Question

Simplify (a/(2y^5))^-2

Answer

**step1** Understanding the problem

The problem asks us to simplify the algebraic expression $$( \frac{a}{2y^5} )^{-2}$$. This involves terms with variables, a fraction, and a negative exponent. Our goal is to rewrite this expression in a simpler form using the rules of exponents.
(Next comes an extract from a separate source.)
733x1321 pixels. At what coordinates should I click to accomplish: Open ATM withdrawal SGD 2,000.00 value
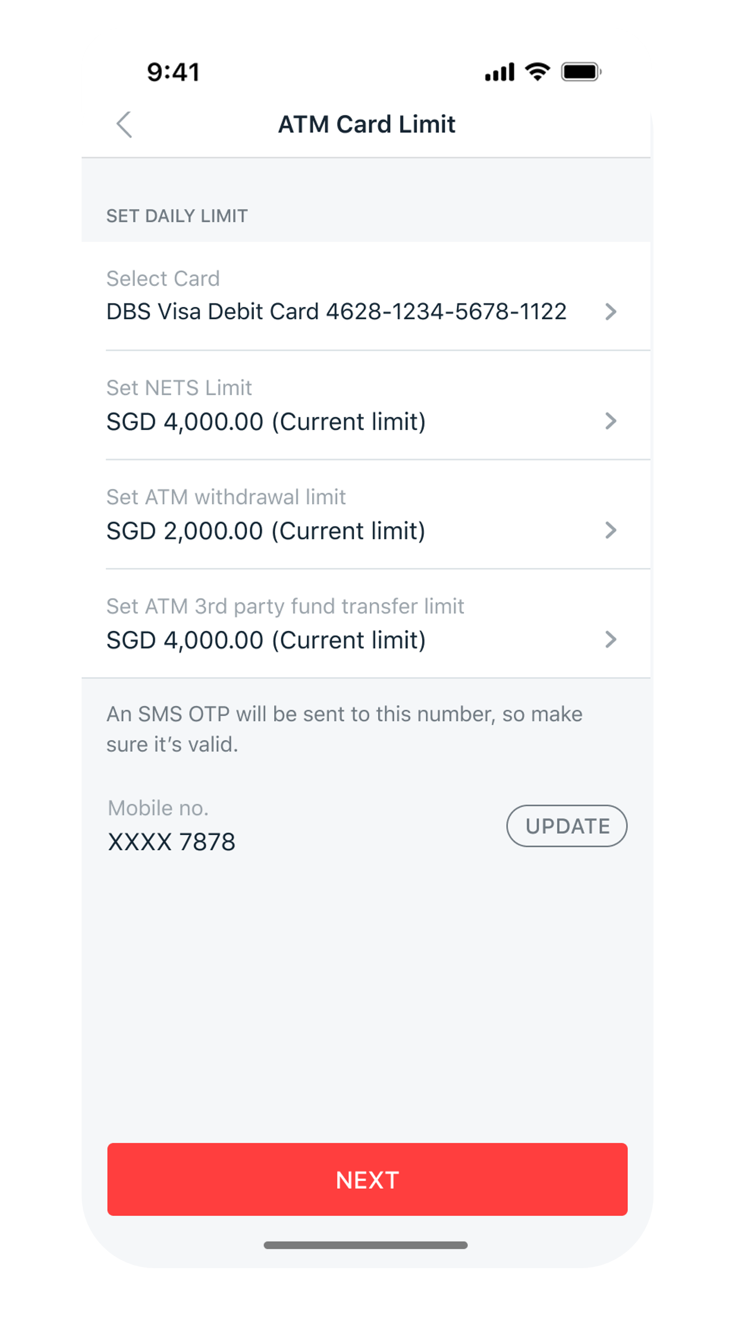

**step2** Applying the negative exponent rule

When a term is raised to a negative exponent, it can be rewritten as its reciprocal raised to the positive exponent. The general rule is $$x^{-n} = \frac{1}{x^n}$$.
Applying this rule to our expression, where $$x = \frac{a}{2y^5}$$ and $$n = 2$$:
$$ ( \frac{a}{2y^5} )^{-2} = \frac{1}{( \frac{a}{2y^5} )^2} $$

**step3** Applying the exponent rule for a fraction

When a fraction is raised to an exponent, both the numerator and the denominator of the fraction are raised to that exponent. The general rule is $$ ( \frac{x}{y} )^n = \frac{x^n}{y^n} $$.
Applying this rule to the denominator of our current expression, $$ ( \frac{a}{2y^5} )^2 $$:
$$ \frac{1}{( \frac{a}{2y^5} )^2} = \frac{1}{\frac{a^2}{(2y^5)^2}} $$

**step4** Simplifying the denominator's exponent term

Now, we need to simplify the term $$(2y^5)^2$$. When a product of terms is raised to an exponent, each term in the product is raised to that exponent. This means $$(2y^5)^2 = 2^2 \times (y^5)^2$$.
First, calculate $$2^2$$: $$2 \times 2 = 4$$.
Next, calculate $$(y^5)^2$$. When a power is raised to another power, we multiply the exponents. The general rule is $$(x^m)^n = x^{m \times n}$$.
So, $$(y^5)^2 = y^{5 \times 2} = y^{10}$$.
Combining these, $$(2y^5)^2 = 4y^{10}$$.

**step5** Substituting the simplified term back into the expression

Now, we substitute the simplified term $$4y^{10}$$ back into our expression:
$$ \frac{1}{\frac{a^2}{(2y^5)^2}} = \frac{1}{\frac{a^2}{4y^{10}}} $$

**step6** Simplifying the complex fraction

To simplify the complex fraction $$( \frac{1}{\frac{A}{B}} )$$, we recall that dividing by a fraction is the same as multiplying by its reciprocal. The reciprocal of $$\frac{a^2}{4y^{10}}$$ is $$\frac{4y^{10}}{a^2}$$.
Therefore:
$$ \frac{1}{\frac{a^2}{4y^{10}}} = 1 \times \frac{4y^{10}}{a^2} = \frac{4y^{10}}{a^2} $$
The simplified expression is $$\frac{4y^{10}}{a^2}$$.